- **TO DO**: Give every entry again, exactly as it stands.

- **SOURCE DATA**:
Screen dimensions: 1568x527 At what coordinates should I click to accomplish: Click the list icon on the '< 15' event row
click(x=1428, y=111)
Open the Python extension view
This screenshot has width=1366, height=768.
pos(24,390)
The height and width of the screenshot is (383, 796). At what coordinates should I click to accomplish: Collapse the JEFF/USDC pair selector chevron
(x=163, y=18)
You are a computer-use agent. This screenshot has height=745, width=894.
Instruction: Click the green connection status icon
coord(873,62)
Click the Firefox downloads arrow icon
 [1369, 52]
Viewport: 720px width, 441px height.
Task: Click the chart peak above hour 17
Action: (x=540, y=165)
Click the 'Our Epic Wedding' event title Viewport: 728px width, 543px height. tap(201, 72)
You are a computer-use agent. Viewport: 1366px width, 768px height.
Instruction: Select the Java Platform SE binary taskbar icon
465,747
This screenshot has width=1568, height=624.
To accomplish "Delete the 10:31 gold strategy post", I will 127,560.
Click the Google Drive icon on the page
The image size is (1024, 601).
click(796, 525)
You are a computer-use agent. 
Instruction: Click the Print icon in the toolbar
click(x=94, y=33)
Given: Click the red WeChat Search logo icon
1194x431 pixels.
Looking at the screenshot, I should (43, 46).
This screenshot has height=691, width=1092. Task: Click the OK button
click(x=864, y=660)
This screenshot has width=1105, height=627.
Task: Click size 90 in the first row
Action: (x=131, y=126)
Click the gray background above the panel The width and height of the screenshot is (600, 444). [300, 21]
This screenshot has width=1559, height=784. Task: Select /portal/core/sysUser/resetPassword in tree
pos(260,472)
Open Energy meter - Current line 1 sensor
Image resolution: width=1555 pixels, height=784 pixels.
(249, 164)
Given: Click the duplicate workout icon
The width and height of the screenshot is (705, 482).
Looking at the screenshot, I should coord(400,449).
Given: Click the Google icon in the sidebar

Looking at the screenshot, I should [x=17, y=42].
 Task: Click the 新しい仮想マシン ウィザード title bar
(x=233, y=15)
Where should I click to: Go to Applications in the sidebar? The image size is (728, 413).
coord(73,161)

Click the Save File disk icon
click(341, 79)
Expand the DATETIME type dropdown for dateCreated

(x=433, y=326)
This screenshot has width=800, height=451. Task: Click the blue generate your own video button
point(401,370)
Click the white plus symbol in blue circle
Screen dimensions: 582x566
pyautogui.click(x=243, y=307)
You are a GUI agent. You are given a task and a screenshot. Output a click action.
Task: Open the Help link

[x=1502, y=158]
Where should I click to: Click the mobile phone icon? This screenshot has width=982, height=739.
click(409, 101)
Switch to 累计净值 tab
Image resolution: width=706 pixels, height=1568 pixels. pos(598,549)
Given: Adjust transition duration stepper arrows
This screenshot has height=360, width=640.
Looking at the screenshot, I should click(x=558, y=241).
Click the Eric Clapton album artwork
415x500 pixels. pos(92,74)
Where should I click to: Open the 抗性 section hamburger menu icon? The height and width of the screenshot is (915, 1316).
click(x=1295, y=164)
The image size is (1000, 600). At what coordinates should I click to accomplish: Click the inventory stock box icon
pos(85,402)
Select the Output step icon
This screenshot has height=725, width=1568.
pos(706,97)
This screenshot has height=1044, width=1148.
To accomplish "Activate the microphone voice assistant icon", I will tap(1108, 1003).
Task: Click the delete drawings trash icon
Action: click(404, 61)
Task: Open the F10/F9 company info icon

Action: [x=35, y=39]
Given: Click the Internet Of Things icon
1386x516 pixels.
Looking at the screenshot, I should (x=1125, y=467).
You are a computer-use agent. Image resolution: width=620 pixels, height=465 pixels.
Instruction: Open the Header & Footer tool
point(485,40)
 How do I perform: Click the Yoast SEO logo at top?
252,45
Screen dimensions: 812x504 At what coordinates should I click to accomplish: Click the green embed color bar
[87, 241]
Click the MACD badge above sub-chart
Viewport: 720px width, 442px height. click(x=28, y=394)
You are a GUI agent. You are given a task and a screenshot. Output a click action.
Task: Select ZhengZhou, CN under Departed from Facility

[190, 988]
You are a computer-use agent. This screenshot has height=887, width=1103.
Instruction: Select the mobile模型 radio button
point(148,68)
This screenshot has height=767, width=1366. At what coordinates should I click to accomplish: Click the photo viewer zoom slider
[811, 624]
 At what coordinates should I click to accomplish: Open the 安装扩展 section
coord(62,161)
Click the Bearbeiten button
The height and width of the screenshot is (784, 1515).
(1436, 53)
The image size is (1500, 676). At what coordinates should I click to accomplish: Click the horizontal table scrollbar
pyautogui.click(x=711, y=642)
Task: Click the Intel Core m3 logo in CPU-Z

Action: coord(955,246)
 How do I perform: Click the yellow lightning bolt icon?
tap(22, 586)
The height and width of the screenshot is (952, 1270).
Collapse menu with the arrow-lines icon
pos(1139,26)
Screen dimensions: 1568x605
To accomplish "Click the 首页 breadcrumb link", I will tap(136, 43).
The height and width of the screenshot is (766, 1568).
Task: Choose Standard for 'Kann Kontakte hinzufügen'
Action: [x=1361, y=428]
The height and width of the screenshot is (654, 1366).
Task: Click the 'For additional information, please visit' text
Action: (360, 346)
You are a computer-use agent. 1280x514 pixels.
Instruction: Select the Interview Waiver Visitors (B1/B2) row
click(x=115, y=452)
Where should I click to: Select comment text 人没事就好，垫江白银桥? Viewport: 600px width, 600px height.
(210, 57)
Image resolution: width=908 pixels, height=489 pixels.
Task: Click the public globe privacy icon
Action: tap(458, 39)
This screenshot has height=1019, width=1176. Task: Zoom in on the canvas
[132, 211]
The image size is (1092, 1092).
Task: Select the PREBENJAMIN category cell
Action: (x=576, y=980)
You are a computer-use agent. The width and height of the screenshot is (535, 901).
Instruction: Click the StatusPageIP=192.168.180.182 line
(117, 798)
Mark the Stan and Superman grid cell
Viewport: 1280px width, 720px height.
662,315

- **SOLUTION FOR THIS PROBLEM**:
Screen dimensions: 1568x527 At what coordinates should I click to accomplish: Click the list icon on the '< 15' event row
click(x=1428, y=111)
Open the Python extension view
This screenshot has width=1366, height=768.
pos(24,390)
The height and width of the screenshot is (383, 796). At what coordinates should I click to accomplish: Collapse the JEFF/USDC pair selector chevron
(x=163, y=18)
You are a computer-use agent. This screenshot has height=745, width=894.
Instruction: Click the green connection status icon
coord(873,62)
Click the Firefox downloads arrow icon
 [1369, 52]
Viewport: 720px width, 441px height.
Task: Click the chart peak above hour 17
Action: (x=540, y=165)
Click the 'Our Epic Wedding' event title Viewport: 728px width, 543px height. tap(201, 72)
You are a computer-use agent. Viewport: 1366px width, 768px height.
Instruction: Select the Java Platform SE binary taskbar icon
465,747
This screenshot has width=1568, height=624.
To accomplish "Delete the 10:31 gold strategy post", I will 127,560.
Click the Google Drive icon on the page
The image size is (1024, 601).
click(796, 525)
You are a computer-use agent. 
Instruction: Click the Print icon in the toolbar
click(x=94, y=33)
Given: Click the red WeChat Search logo icon
1194x431 pixels.
Looking at the screenshot, I should (43, 46).
This screenshot has height=691, width=1092. Task: Click the OK button
click(x=864, y=660)
This screenshot has width=1105, height=627.
Task: Click size 90 in the first row
Action: (x=131, y=126)
Click the gray background above the panel The width and height of the screenshot is (600, 444). [300, 21]
This screenshot has width=1559, height=784. Task: Select /portal/core/sysUser/resetPassword in tree
pos(260,472)
Open Energy meter - Current line 1 sensor
Image resolution: width=1555 pixels, height=784 pixels.
(249, 164)
Given: Click the duplicate workout icon
The width and height of the screenshot is (705, 482).
Looking at the screenshot, I should coord(400,449).
Given: Click the Google icon in the sidebar

Looking at the screenshot, I should [x=17, y=42].
 Task: Click the 新しい仮想マシン ウィザード title bar
(x=233, y=15)
Where should I click to: Go to Applications in the sidebar? The image size is (728, 413).
coord(73,161)

Click the Save File disk icon
click(341, 79)
Expand the DATETIME type dropdown for dateCreated

(x=433, y=326)
This screenshot has width=800, height=451. Task: Click the blue generate your own video button
point(401,370)
Click the white plus symbol in blue circle
Screen dimensions: 582x566
pyautogui.click(x=243, y=307)
You are a GUI agent. You are given a task and a screenshot. Output a click action.
Task: Open the Help link

[x=1502, y=158]
Where should I click to: Click the mobile phone icon? This screenshot has width=982, height=739.
click(409, 101)
Switch to 累计净值 tab
Image resolution: width=706 pixels, height=1568 pixels. pos(598,549)
Given: Adjust transition duration stepper arrows
This screenshot has height=360, width=640.
Looking at the screenshot, I should click(x=558, y=241).
Click the Eric Clapton album artwork
415x500 pixels. pos(92,74)
Where should I click to: Open the 抗性 section hamburger menu icon? The height and width of the screenshot is (915, 1316).
click(x=1295, y=164)
The image size is (1000, 600). At what coordinates should I click to accomplish: Click the inventory stock box icon
pos(85,402)
Select the Output step icon
This screenshot has height=725, width=1568.
pos(706,97)
This screenshot has height=1044, width=1148.
To accomplish "Activate the microphone voice assistant icon", I will tap(1108, 1003).
Task: Click the delete drawings trash icon
Action: click(404, 61)
Task: Open the F10/F9 company info icon

Action: [x=35, y=39]
Given: Click the Internet Of Things icon
1386x516 pixels.
Looking at the screenshot, I should (x=1125, y=467).
You are a computer-use agent. Image resolution: width=620 pixels, height=465 pixels.
Instruction: Open the Header & Footer tool
point(485,40)
 How do I perform: Click the Yoast SEO logo at top?
252,45
Screen dimensions: 812x504 At what coordinates should I click to accomplish: Click the green embed color bar
[87, 241]
Click the MACD badge above sub-chart
Viewport: 720px width, 442px height. click(x=28, y=394)
You are a GUI agent. You are given a task and a screenshot. Output a click action.
Task: Select ZhengZhou, CN under Departed from Facility

[190, 988]
You are a computer-use agent. This screenshot has height=887, width=1103.
Instruction: Select the mobile模型 radio button
point(148,68)
This screenshot has height=767, width=1366. At what coordinates should I click to accomplish: Click the photo viewer zoom slider
[811, 624]
 At what coordinates should I click to accomplish: Open the 安装扩展 section
coord(62,161)
Click the Bearbeiten button
The height and width of the screenshot is (784, 1515).
(1436, 53)
The image size is (1500, 676). At what coordinates should I click to accomplish: Click the horizontal table scrollbar
pyautogui.click(x=711, y=642)
Task: Click the Intel Core m3 logo in CPU-Z

Action: coord(955,246)
 How do I perform: Click the yellow lightning bolt icon?
tap(22, 586)
The height and width of the screenshot is (952, 1270).
Collapse menu with the arrow-lines icon
pos(1139,26)
Screen dimensions: 1568x605
To accomplish "Click the 首页 breadcrumb link", I will tap(136, 43).
The height and width of the screenshot is (766, 1568).
Task: Choose Standard for 'Kann Kontakte hinzufügen'
Action: [x=1361, y=428]
The height and width of the screenshot is (654, 1366).
Task: Click the 'For additional information, please visit' text
Action: (360, 346)
You are a computer-use agent. 1280x514 pixels.
Instruction: Select the Interview Waiver Visitors (B1/B2) row
click(x=115, y=452)
Where should I click to: Select comment text 人没事就好，垫江白银桥? Viewport: 600px width, 600px height.
(210, 57)
Image resolution: width=908 pixels, height=489 pixels.
Task: Click the public globe privacy icon
Action: tap(458, 39)
This screenshot has height=1019, width=1176. Task: Zoom in on the canvas
[132, 211]
The image size is (1092, 1092).
Task: Select the PREBENJAMIN category cell
Action: (x=576, y=980)
You are a computer-use agent. The width and height of the screenshot is (535, 901).
Instruction: Click the StatusPageIP=192.168.180.182 line
(117, 798)
Mark the Stan and Superman grid cell
Viewport: 1280px width, 720px height.
662,315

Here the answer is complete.